Suggested and tested encryption algorithm for this project is AES 256-bit
Example of AES encryption and decryption:
printf "hello kusama" | \
openssl enc -e -base64 -A -aes-256-cbc -pass pass:"my very strong password"
printf "U2FsdGVkX19Z+hrYCwtcRFZYF2j4wZfYYGgk5aUwJKk=" | \
openssl enc -d -base64 -A -aes-256-cbc -pass pass:"my very strong password"
- TypeScript
- React
- Ionic/Capacitor
- Android
- iOS
- Web(PWA)
https://drive.google.com/file/d/1GdrwaBXNKQ5MHSyoOw8mZwTZG_or2azI/view
Week 2 (Milestone 1)
- This prototype was using NativeScript and discontinued in favor of ReactJS.
https://drive.google.com/file/d/1mtsjBRqFCZ4SuUEdi3sSUAkiet83orZp/view?usp=sharing
Week 7 (Milestone 1)
- Refactored the whole app using Ionic/React framework.
- Added dark mode and also PWA website
https://drive.google.com/file/d/1nPy1ZSIXi6cAynQrMY84tv1Ml6ik3-jK/view?usp=sharing
Week 8 (Milestone 1)
- PWA demo
- Write/Read modes, finishing Android builds
https://drive.google.com/file/d/18QpMEXj_wZCyzxv1zblGkbdb4GS4ITH3/view?usp=sharing
Week 8 - final (Milestone 1)
- IOS build demo
- Create, delete BIP-39 seed
- Read and write NFC tags
https://drive.google.com/file/d/1eWOejNzwBfii4o-fftQRv4Y6bYEbKtE4/view?usp=sharing
Week 2 - (Milestone 2)
- Show seed phrase as QR code
- Recover already existing wallet mnemonic seed (QR code reader)

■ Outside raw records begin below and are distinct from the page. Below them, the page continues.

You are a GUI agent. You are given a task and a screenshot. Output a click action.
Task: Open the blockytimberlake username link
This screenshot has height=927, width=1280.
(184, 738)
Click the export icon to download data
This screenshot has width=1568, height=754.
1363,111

https://drive.google.com/file/d/1Z8PebJoBjDbjU4Pi5Qg8FVsNG-ZaMCCy/view?usp=sharing
Goal is to opensource the whole mobile app so it can be potentially maintained by the community.
Code available here: https://gitlab.com/gmesza01/cryptovault/-/tree/dev
Anyone could contribute or fork the code after initial launch. New functionality, features and the future roadmap could be decided by a democratic governance approach.